**THE PROBLEM**
In the data below, find every line with the string "agent" and pull it out.

**AVAILABLE RECORDS**

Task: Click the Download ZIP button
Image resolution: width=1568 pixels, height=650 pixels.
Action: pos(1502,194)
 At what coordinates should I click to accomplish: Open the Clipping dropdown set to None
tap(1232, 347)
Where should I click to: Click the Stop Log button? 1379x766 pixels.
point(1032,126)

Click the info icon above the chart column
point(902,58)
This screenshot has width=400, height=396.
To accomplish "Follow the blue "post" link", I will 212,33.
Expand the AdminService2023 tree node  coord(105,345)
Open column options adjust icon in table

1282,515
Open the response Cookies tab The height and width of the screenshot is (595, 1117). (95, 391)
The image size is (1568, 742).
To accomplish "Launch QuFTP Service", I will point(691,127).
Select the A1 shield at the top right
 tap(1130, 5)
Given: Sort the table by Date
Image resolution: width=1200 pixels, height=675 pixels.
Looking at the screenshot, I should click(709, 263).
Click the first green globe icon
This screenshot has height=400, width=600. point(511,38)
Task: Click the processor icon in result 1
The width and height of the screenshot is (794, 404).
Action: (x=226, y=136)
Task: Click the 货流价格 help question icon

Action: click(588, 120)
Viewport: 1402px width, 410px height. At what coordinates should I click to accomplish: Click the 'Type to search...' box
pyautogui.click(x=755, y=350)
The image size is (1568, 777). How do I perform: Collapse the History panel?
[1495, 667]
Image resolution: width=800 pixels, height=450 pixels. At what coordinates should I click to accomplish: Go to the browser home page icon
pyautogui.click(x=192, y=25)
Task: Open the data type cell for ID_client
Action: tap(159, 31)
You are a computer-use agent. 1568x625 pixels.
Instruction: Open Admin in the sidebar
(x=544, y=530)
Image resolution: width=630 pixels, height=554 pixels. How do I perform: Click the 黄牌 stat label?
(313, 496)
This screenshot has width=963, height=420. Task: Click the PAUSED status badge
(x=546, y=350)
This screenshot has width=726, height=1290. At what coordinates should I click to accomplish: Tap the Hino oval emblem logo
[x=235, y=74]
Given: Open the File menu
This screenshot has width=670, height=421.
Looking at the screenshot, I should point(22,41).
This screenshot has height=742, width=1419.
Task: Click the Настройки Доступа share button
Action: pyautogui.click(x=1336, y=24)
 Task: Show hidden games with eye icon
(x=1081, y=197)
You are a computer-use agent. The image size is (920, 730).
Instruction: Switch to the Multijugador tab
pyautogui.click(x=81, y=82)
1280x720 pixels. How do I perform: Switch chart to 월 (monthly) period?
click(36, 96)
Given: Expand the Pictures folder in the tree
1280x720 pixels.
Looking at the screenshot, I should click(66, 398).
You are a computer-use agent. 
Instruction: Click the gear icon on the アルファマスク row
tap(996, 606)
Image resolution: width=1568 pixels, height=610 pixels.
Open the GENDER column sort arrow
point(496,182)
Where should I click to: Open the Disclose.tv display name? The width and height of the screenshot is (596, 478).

**EXERCISE OUTPUT**
You are a computer-use agent. 1568x625 pixels.
You are a computer-use agent. The image size is (920, 730).
You are a computer-use agent. 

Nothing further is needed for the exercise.